What’s something you have done to make being a musician work for you? Some friends have donated plasma, lived on boats, or signed up for dog walking apps.
My old band played 4 high school proms to fund a few records and tours (one year the girls' water polo team won state and they came running into prom at the end of the night as we were playing Tom Petty "American Girl"). I also worked at a pretty intense customer service call center because they were really flexible about taking months off for touring. A bit soul-sucking, but it worked for me at the time.
What existential thoughts or moments have you had on the road? What insights has it produced for you?
Recently, tour has been feeling really special and I am grateful for every opportunity to be on the road. Being home (especially as a freelance musician) can make me feel stagnant, lost, etc. On tour, I sometimes feel the most whole and like I'm "fulfilling" my "purpose". Having somewhere to be, people depending on you each night, all helps with that. You also often run into people you haven't seen in years, which gives a whole new layer of reflection. Tour can feel like time traveling and time standing still all at once. It forces me to slow down and stare out the window, and I appreciate that aspect of being a musician.
Have you thought about quitting music? What prompted it and what ultimately caused you to want to continue?
Winter of 2022 felt pretty rough for me -- I felt really stagnant and like the grind was just not working for me. Even though I had been (slowly) working on new music, I felt so behind with writing, recording, and touring. I couldn't help but compare myself to my community & peers. I got asked to work on a youth music festival for the non-profit I used to work for, and while that was rewarding on so many levels, at some points I felt like I was failing for returning to a job I had left to become a full-time musician. As cheesy as this sounds, getting the call to play with Harry Styles' band really flipped my world around. It came at a really important time for me and gave me a ton of confidence to keep going. It really did feel like a sign and I felt so capable moving forward, especially because it was a result of 10+ years trying to make it all work.

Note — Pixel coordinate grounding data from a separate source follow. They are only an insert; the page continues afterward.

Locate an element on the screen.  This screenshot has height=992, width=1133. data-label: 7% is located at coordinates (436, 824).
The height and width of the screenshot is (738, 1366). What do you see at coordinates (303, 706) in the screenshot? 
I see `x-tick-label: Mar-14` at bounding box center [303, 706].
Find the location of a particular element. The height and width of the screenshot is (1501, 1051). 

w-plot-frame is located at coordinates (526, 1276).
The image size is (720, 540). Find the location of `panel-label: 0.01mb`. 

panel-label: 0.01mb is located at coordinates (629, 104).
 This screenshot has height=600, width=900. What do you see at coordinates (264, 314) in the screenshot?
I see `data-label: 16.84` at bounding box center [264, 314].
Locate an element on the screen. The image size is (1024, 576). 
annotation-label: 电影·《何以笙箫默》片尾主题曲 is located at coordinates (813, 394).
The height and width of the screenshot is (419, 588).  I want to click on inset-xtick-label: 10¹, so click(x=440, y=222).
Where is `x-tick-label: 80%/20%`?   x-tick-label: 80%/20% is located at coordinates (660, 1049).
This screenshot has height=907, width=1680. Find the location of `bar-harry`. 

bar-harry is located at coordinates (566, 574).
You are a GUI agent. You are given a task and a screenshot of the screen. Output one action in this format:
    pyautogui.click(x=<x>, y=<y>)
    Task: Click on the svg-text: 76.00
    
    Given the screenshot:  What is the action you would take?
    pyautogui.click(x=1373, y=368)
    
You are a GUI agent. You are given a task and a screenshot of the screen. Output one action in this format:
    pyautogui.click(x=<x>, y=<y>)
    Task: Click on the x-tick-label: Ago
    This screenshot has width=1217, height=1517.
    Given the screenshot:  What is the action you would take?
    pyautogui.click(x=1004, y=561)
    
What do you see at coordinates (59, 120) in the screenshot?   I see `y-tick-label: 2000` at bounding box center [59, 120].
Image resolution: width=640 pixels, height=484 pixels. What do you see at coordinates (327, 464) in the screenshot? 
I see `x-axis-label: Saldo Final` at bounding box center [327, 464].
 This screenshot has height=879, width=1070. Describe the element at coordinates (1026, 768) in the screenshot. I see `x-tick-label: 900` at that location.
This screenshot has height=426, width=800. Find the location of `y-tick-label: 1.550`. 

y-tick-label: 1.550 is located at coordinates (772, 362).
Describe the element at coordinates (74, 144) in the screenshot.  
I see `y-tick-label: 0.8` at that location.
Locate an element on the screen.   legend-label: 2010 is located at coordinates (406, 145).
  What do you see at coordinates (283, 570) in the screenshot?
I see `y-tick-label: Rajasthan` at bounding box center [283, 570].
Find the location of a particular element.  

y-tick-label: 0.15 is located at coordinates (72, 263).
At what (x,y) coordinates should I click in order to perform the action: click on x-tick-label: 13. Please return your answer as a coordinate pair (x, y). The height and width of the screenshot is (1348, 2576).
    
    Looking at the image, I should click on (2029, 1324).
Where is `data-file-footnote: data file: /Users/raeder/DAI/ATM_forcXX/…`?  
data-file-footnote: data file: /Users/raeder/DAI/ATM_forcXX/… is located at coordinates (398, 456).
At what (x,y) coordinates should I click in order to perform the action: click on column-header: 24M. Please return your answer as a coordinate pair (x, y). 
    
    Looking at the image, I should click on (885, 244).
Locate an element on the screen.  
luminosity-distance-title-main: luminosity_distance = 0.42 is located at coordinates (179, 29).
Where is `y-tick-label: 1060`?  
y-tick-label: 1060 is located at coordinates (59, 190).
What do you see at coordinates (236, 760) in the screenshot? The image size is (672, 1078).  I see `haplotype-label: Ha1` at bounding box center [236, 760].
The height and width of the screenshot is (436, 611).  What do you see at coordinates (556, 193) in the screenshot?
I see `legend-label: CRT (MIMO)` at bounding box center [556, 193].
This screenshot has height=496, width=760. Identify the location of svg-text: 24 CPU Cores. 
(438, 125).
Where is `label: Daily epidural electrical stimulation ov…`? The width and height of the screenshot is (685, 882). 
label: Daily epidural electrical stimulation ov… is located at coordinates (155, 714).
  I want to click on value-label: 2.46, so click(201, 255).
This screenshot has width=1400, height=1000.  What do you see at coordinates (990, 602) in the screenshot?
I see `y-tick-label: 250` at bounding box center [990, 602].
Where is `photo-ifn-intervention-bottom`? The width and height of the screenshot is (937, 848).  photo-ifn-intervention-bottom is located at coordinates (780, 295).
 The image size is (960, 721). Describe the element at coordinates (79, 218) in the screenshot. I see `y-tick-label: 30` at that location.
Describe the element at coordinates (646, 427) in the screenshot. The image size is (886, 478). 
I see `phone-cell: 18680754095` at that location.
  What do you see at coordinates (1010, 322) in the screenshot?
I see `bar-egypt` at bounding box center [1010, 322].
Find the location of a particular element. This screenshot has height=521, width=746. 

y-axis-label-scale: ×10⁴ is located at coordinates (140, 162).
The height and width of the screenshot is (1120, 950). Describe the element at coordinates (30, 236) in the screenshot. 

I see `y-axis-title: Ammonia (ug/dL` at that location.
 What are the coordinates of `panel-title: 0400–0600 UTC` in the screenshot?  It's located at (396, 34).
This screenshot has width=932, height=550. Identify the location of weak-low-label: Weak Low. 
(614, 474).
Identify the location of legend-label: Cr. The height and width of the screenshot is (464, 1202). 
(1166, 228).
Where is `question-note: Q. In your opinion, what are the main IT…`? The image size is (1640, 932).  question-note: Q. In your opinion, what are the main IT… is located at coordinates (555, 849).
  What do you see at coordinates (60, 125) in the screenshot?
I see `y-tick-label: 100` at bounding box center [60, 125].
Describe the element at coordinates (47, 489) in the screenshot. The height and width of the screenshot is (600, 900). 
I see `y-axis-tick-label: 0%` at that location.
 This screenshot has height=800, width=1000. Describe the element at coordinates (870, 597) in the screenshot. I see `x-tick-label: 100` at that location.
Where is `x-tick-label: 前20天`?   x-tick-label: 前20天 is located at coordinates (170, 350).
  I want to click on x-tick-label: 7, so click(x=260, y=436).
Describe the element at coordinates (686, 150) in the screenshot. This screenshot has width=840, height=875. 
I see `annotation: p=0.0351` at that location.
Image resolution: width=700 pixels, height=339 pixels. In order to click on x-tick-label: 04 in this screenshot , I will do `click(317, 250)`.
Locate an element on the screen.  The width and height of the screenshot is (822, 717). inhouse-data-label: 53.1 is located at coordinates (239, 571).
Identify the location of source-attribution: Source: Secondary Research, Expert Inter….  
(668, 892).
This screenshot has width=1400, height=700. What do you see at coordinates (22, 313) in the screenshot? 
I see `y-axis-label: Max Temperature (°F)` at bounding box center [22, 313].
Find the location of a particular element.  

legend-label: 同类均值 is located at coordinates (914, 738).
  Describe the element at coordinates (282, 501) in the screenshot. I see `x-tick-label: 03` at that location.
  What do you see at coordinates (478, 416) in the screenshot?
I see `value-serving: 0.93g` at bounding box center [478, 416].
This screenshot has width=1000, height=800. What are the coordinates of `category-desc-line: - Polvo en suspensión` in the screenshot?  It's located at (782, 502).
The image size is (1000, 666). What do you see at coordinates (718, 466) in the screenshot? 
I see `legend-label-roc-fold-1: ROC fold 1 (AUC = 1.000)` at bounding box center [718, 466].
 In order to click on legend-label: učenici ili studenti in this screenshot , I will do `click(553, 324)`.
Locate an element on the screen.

What’s the weirdest place you have slept on tour?
Upside-down dog mat in Brooklyn. Walk-in closet in Chattanooga. An office of a factory outside of St. Louis with decorative plates. Too many to count!
What are some touring “road hacks” you have developed that help you get through tour?
Going on walks alone when you can, prioritize sleep, find bodies of water to jump in, shower even when you don't feel like it, reflection activities on late night drives (sorry not sorry to everyone who has roses & thorns with me) and keeping a tin of sardines for when you're in a pinch for protein (never open in the van!).
What do you want the audience to take away from your live show?
Not that my midwestern-self has a choice, but being genuine on stage feels like it's working for me. I feel like I've got no time to be mysterious anymore! I want the shows to be experiential and I want active listening. It makes me so happy when audience members quote a specific lyric back to me, or can relate an experience of their own to a song. I just want to connect.
What is your recording process like?
I'm having some growing pains with recording right now! :( Ever since I started recording a lot more at home, I feel a little too deep in the process sometimes. I'm a perfectionist and get decision fatigue. So maybe this is a tender question. I will say that when I'm writing parts or demoing, I go all in. I work really fast and sloppy when I'm trying to capture an idea, but that works for me.